VK_KHR_maintenance5

Table of Contents

This proposal details and addresses the issues solved by the VK_KHR_maintenance5 extension.

1. Problem Statement

Over time, a collection of minor features, none of which would warrant an entire extension of their own, requires the creation of a maintenance extension.

The following is a list of issues considered in this proposal:

  • Allow PointSize to take a default value of 1.0 when it is not written, rather than being undefined

  • A device property to indicate whether non-strict lines use parallelogram or Bresenham.

  • Add a A1B5G5R5 format (corresponding to GL_UNSIGNED_SHORT_1_5_5_5_REV)

  • Allow vkGetPhysicalDeviceFormatProperties with unknown formats

  • Add a vkGetRenderAreaGranularity equivalent for dynamic rendering

  • Require vkGetDeviceProcAddr to return NULL for functions beyond app version

  • Index buffer range specification

  • Add a property to indicate multisample coverage operations are performed after sample counting in EarlyFragmentTests mode

  • Add VK_REMAINING_ARRAY_LAYERS support to VkImageSubresourceLayers.layerCount

  • Allow VK_WHOLE_SIZE for pSizes argument of vkCmdBindVertexBuffers2

  • Add support for a new vkGetDeviceImageSubresourceLayout to allow a vkGetImageSubresourceLayout query without having to create a dummy image

  • Ensure we have a reliable/deterministic way to detect device loss

  • We are running out of spare bits in various FlagBits

  • Add a property to indicate sample mask test operations are performed after sample counting in EarlyFragmentTests mode

  • Deprecate shader modules to avoid management of that object in the API

  • Add a A8_UNORM format

  • Relax VkBufferView creation requirements

  • Appearance when using VK_POLYGON_MODE_POINT together with PointSize

  • Enabling copies between images of any dimensionality

  • Need a way to indicate when SWIZZLE_ONE has defined results when used with depth-stencil formats

2. Issue Details and Solution Space

2.1. Default PointSize of 1.0

It is unclear in the specification if the PointSize builtin is required to be written, and if it is not, what the default size is.

2.2. Indication of parallelogram or Bresenham non-strict lines

Some applications need to know whether the rasterization algorithm used for non-strict lines is parallelogram or Bresenham style.

2.3. A1B5G5R5 format

There is a request to add a format equivalent to GL_UNSIGNED_SHORT_1_5_5_5_REV for emulation.

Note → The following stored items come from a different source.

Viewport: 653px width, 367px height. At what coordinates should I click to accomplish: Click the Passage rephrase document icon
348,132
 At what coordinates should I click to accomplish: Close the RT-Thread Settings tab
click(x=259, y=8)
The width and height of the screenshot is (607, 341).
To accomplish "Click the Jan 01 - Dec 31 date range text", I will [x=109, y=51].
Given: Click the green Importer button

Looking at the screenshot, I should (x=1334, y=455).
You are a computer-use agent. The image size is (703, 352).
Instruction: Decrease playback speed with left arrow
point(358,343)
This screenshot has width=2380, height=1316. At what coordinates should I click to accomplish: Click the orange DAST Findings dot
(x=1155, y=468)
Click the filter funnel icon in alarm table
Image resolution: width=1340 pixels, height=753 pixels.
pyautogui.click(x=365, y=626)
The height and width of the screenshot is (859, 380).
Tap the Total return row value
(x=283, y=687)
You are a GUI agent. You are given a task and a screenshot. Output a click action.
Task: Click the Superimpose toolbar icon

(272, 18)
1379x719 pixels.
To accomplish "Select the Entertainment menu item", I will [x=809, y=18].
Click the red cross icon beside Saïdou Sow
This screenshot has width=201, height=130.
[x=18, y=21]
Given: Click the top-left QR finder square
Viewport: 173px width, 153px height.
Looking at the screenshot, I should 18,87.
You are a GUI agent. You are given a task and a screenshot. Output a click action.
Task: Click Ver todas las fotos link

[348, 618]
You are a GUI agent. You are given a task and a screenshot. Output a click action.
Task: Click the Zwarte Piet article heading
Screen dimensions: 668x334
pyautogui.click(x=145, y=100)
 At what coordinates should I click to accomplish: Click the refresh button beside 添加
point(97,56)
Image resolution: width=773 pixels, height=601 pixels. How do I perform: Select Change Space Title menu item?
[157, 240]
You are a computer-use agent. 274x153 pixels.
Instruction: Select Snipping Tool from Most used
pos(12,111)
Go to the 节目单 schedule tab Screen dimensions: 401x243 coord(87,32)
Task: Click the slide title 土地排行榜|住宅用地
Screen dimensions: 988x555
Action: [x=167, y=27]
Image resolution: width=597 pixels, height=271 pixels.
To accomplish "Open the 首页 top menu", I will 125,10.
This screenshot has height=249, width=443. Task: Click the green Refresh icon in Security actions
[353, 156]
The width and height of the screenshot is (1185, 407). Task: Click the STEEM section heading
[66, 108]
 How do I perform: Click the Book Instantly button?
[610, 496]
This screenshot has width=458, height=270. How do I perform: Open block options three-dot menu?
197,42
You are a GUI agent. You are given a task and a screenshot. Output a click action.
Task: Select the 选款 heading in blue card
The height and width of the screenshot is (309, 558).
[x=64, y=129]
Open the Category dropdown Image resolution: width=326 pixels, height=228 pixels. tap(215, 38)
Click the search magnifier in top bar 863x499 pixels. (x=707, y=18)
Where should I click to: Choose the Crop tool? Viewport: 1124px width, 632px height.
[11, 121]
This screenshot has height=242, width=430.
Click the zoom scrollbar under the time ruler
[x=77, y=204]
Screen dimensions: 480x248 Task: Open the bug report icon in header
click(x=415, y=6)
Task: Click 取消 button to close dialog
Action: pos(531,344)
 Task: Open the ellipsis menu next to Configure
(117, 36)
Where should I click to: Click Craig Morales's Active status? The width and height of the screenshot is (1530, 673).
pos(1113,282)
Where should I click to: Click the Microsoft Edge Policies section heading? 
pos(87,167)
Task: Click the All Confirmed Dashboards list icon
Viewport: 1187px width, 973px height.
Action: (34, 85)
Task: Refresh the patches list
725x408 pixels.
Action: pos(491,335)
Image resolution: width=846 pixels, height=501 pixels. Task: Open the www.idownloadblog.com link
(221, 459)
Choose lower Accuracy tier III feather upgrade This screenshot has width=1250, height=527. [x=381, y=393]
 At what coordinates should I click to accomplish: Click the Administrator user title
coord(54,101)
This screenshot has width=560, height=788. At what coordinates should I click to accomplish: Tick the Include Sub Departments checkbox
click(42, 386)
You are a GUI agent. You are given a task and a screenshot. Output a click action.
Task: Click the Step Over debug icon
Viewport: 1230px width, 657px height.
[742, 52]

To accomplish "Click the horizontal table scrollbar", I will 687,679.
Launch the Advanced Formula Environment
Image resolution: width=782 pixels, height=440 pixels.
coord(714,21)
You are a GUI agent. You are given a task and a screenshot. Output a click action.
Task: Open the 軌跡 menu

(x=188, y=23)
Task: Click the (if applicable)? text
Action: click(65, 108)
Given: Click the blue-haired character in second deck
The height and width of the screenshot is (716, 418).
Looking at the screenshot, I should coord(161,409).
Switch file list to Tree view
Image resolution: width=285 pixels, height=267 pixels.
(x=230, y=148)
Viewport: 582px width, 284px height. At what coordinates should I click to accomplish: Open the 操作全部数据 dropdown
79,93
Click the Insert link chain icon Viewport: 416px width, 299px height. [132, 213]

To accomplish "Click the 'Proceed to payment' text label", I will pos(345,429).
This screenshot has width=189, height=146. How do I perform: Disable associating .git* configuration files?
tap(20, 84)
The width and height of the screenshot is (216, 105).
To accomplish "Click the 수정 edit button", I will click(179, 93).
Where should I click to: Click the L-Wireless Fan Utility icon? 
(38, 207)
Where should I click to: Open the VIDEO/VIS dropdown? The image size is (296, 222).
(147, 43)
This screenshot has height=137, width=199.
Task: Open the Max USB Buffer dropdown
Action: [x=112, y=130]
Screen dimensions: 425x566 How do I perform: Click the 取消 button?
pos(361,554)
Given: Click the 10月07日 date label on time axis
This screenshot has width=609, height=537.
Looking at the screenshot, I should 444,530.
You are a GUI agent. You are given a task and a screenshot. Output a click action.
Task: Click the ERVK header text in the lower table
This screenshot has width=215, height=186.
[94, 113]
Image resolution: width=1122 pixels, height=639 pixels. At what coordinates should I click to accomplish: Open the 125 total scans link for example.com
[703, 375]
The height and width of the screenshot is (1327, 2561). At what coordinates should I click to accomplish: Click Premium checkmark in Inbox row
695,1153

2.4. vkGetPhysicalDeviceFormatProperties with unknown formats

The current specification prohibits vkGetPhysicalDeviceFormatProperties from being called with a VkFormat that is from an API version higher than that of the device, or from a device-level extension that is not supported by the device. In order to query a format’s support, applications must first query the relevant extension/version/feature beforehand, complicating format queries.

2.5. A vkGetRenderAreaGranularity equivalent for dynamic rendering

Some tile-based GPUs can benefit from providing an optimal render area granularity as the basis for a performance hint.

2.6. vkGetDeviceProcAddr to return NULL for functions beyond app version

Existing implementations have different behavior when returning function pointers from vkGetDeviceProcAddr() for supported core functions of versions greater than the version requested by the application.

2.7. Add vkCmdBindIndexBuffer2KHR with a size parameter

With vkCmdBindIndexBuffer, it is not possible to communicate the size of the subrange buffer used as index data. Robustness therefore operates on the size of the underlying buffer, which may be larger than the subrange that contains index data. A new function can be introduced to add the necessary size information for robustness.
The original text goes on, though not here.